> 指示 A: 電気分解の解説によると、炭素電極で塩化銅水溶液を電気分解したとき、陰極では何が析出しますか?
> 指示 B: 電気分解の解説のうち、「このように、外部から電気を与」から「まず、電池の負極から電子(eー)が出てくる。」までを一字一句変えずに書き出してください。
> 指示 C: 電気分解の解説で、陽極での反応が「パターン1」になるとされる極板の素材をすべて挙げてください。

___ 文書抜粋 ___

【プロ講師解説】このページでは『電気分解(仕組みや各極での反応など)』について解説しています。解説は高校化学・化学基礎を扱うウェブメディア『化学のグルメ』を通じて6年間大学受験に携わるプロの化学講師が執筆します。
電気分解とは
炭素電極を使って塩化銅(CuCl2)水溶液を電気分解すると、陽極では気体の塩素(Cl2)が発生し、陰極では単体の銅(Cu)が析出する。
このように、外部から電気を与えることである物質(この例ではCuCl2)を分解することを電気分解という。
電気分解の仕組み
STEP1 | 電池の負極から電子(e–)が出てくる |
STEP2 | 陰極で溶液中の陽イオンがe–を受け取る → 単体として析出 |
STEP3 | 【パターン1】 陽極板がAu/Pt/Cの場合
陽極で陰イオンがe–を離す 【パターン2】 陽極板がAu/Pt/C以外の場合 陽極板が溶ける |
上で使った「塩化銅の電気分解」を例に、電気分解がどのようにして行われているのか、その仕組みについて説明していこう。
STEP1
まず、電池の負極から電子(eー)が出てくる。
STEP2
次に、陰極で溶液中の陽イオンがeーを受け取る。
今回は、溶液中に存在するCu2+が2つのeーを受け取って単体のCuが析出しているね。
PLUS+
ここでこういう疑問を抱く人がいると思う。
「水溶液中には陽イオンであるH+もいるはずなのになんでCu2+だけが電子を受け取るの??」
CuCl2水溶液中には、水(H2O)から電離したH+も確かに存在している。しかし、H+とCu2+のイオン化傾向(=イオンでいたい度合い)を比べると、Cu2+の方が小さい。
従って、より「イオンでいたい」と思っているH+は溶液中にイオンとして残り「別にイオンでなくてもええんやけど…」と思っているCu2+が電子を受け取り単体として析出するんだ。「(陽イオンでは)イオン化傾向の小さいイオンが電子を受け取る」ということはしっかり覚えておこう。
STEP3
陽極での反応は、電極の素材で2パターンに分けることができる。
極板が金(Au)や白金(Pt)、炭素(C)のときは「パターン1」、それ以外(CuやAgなど)の場合は「パターン2」となる。

___ データ内容 ___

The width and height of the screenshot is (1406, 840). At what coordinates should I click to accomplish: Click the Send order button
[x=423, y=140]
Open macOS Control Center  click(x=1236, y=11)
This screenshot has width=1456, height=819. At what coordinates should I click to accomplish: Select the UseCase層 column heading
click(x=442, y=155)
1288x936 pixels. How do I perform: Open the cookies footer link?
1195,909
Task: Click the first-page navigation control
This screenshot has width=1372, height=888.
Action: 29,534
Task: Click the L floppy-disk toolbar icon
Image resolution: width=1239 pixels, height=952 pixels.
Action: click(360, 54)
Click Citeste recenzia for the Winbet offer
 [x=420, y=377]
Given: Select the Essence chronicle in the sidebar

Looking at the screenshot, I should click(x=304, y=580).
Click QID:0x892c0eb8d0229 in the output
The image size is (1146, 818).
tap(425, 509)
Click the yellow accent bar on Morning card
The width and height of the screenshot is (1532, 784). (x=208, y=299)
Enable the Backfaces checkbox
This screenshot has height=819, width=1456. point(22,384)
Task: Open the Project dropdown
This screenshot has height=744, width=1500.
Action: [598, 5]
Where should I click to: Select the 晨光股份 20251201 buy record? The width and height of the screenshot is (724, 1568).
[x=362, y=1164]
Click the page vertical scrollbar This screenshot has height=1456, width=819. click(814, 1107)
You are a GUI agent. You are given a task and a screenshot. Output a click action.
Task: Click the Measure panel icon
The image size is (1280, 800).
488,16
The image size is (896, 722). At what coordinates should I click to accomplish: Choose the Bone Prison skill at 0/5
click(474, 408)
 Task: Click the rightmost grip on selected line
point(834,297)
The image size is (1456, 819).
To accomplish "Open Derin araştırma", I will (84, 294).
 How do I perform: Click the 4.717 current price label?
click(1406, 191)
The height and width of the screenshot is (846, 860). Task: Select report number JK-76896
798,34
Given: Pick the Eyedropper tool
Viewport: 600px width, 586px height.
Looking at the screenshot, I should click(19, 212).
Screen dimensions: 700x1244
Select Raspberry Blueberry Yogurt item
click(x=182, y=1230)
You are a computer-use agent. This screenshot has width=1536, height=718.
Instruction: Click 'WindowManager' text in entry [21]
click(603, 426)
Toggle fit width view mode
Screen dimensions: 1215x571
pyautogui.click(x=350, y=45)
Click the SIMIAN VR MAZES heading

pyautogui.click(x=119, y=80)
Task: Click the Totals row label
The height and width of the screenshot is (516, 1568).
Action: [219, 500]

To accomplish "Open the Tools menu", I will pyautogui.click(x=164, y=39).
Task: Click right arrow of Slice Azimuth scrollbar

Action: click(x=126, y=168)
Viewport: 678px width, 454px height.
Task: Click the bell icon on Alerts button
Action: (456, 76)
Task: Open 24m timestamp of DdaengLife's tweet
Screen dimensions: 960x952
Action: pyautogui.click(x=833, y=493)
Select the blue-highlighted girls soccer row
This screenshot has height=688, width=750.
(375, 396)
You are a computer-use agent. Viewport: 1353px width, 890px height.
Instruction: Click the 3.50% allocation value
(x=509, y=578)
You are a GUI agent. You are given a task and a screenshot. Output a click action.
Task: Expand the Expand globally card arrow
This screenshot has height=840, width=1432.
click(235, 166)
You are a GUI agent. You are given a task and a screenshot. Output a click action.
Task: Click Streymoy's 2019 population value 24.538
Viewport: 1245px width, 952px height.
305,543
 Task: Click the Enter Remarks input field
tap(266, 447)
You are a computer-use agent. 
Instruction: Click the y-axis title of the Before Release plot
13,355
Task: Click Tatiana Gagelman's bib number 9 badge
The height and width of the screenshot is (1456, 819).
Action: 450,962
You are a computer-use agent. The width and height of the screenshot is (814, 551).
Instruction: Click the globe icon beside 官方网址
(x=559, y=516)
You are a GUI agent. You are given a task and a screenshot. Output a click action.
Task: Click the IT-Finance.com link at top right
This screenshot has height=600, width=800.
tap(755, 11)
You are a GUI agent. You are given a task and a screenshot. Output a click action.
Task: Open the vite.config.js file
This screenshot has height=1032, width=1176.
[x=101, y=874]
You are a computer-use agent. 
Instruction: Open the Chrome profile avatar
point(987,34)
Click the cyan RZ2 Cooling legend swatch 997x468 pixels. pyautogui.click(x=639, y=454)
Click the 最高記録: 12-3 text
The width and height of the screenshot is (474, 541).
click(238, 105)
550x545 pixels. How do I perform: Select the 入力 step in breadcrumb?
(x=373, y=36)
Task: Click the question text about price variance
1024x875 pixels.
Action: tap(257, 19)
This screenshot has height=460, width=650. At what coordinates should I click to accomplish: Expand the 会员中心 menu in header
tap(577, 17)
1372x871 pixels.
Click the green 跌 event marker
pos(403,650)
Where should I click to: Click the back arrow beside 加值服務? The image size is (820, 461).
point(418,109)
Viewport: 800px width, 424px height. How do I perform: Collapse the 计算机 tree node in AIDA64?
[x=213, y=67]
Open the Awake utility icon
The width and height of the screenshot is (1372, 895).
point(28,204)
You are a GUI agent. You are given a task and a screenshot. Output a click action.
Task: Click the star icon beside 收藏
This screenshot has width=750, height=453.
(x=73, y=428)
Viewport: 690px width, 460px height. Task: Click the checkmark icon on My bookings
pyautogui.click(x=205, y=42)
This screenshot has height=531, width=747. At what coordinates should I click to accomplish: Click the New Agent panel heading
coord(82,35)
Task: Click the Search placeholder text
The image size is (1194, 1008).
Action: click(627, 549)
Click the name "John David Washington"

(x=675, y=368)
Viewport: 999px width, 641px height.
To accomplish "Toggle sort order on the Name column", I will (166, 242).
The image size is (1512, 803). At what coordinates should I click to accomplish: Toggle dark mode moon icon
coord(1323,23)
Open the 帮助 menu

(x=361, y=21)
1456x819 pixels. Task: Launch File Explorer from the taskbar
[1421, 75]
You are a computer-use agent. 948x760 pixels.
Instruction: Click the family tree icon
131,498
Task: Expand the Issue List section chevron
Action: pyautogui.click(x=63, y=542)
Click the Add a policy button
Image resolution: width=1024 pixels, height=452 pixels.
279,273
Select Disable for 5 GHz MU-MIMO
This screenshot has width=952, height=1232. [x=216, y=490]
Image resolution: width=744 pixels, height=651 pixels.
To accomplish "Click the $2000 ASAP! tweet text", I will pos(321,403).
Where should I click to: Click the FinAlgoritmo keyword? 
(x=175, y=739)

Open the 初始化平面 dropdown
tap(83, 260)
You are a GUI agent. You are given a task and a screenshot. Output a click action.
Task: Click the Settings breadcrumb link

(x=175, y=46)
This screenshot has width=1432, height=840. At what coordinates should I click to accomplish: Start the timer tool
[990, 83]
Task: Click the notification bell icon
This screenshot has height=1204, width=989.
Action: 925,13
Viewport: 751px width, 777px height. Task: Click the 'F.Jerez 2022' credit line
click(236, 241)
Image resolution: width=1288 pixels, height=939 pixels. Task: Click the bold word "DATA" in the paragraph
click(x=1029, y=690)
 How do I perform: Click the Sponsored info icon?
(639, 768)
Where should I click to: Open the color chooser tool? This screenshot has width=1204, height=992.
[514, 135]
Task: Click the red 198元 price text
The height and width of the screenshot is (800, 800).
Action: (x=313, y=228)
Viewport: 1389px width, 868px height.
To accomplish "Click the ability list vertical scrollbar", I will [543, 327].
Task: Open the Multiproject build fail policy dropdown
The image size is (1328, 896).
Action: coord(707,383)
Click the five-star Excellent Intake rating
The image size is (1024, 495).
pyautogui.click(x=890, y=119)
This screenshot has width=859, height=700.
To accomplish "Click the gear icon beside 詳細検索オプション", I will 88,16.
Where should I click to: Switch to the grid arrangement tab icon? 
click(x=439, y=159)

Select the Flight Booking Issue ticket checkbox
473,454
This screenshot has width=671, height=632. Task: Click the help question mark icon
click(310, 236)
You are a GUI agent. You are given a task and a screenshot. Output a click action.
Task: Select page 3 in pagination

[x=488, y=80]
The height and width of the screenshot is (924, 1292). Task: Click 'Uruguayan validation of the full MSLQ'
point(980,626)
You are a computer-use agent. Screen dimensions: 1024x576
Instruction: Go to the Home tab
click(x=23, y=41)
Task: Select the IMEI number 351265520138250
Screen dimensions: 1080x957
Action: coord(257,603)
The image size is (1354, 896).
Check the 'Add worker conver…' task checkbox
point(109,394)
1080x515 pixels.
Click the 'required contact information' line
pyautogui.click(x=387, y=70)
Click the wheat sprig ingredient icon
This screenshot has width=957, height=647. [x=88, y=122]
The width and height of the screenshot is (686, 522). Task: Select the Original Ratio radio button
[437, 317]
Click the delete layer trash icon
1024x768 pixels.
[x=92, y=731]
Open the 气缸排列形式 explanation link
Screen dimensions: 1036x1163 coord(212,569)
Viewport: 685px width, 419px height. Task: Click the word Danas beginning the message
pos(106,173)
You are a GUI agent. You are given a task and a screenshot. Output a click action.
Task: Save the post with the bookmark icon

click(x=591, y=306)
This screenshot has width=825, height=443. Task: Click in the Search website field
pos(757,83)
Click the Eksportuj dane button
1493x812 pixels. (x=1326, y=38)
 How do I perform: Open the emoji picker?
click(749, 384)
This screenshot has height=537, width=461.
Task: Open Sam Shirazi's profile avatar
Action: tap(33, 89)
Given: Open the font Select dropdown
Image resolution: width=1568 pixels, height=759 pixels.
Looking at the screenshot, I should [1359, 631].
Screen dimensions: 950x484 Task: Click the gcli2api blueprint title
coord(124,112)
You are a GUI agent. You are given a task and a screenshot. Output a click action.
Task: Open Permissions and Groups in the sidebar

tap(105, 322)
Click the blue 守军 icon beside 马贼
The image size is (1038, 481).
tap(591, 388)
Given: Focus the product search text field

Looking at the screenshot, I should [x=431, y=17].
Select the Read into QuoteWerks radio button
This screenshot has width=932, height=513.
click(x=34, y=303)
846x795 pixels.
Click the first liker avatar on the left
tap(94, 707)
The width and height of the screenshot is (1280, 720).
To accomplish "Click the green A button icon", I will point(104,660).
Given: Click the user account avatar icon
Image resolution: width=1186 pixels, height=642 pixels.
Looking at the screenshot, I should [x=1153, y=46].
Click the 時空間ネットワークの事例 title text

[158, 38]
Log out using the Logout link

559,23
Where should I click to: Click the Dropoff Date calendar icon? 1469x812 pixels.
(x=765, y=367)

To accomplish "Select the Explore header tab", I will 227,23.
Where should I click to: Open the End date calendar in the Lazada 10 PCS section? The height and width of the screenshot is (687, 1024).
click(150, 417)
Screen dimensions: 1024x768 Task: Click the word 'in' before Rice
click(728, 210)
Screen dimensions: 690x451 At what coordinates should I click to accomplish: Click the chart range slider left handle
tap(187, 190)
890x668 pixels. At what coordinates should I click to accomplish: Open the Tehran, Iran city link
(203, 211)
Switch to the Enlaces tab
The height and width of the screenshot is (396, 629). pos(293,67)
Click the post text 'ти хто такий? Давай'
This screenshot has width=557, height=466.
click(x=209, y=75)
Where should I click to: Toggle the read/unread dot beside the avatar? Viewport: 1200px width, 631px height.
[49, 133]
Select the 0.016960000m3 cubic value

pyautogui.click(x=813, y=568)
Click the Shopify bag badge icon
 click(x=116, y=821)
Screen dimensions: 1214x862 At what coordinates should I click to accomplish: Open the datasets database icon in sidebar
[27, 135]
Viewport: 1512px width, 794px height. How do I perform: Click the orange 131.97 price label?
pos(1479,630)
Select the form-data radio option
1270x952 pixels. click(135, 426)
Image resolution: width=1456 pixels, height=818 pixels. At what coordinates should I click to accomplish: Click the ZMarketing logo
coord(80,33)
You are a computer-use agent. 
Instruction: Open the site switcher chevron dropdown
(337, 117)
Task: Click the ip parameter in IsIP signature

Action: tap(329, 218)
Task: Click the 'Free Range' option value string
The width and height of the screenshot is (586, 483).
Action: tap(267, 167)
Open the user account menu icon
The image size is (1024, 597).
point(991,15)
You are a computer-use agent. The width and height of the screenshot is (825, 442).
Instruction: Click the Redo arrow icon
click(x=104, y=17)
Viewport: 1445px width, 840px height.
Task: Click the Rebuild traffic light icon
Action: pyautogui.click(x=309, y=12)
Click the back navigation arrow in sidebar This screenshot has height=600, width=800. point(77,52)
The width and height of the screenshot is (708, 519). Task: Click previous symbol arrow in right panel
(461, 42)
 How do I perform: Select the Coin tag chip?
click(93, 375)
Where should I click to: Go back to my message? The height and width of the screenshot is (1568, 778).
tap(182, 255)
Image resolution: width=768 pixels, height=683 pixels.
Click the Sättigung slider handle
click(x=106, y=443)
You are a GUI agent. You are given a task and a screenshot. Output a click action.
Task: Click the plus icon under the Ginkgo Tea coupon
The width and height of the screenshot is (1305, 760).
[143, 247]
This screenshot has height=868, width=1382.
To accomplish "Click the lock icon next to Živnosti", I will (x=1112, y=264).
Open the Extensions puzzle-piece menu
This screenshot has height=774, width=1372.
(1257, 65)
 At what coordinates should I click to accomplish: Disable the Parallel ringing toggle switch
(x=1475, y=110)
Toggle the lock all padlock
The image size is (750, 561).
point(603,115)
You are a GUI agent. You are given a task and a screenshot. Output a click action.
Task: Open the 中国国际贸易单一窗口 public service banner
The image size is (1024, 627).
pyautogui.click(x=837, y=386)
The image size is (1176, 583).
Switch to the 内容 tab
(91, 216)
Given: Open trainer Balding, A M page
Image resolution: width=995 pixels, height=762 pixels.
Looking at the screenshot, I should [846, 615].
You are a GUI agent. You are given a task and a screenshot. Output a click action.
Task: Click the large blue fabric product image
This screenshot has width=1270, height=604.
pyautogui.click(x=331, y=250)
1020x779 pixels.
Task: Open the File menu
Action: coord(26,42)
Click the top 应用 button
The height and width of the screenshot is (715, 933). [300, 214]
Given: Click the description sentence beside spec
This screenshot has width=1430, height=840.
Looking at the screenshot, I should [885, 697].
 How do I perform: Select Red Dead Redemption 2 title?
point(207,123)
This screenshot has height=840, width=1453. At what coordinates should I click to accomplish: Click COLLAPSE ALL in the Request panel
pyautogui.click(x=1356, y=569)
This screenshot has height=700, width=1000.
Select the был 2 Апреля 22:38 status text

___

> 解答 A: 単体の銅(Cu)が析出します。

> 解答 B:
このように、外部から電気を与えることである物質(この例ではCuCl2)を分解することを電気分解という。
電気分解の仕組み
STEP1 | 電池の負極から電子(e–)が出てくる |
STEP2 | 陰極で溶液中の陽イオンがe–を受け取る → 単体として析出 |
STEP3 | 【パターン1】 陽極板がAu/Pt/Cの場合
陽極で陰イオンがe–を離す 【パターン2】 陽極板がAu/Pt/C以外の場合 陽極板が溶ける |
上で使った「塩化銅の電気分解」を例に、電気分解がどのようにして行われているのか、その仕組みについて説明していこう。
STEP1
まず、電池の負極から電子(eー)が出てくる。

> 解答 C: 金(Au)、白金(Pt)、炭素(C)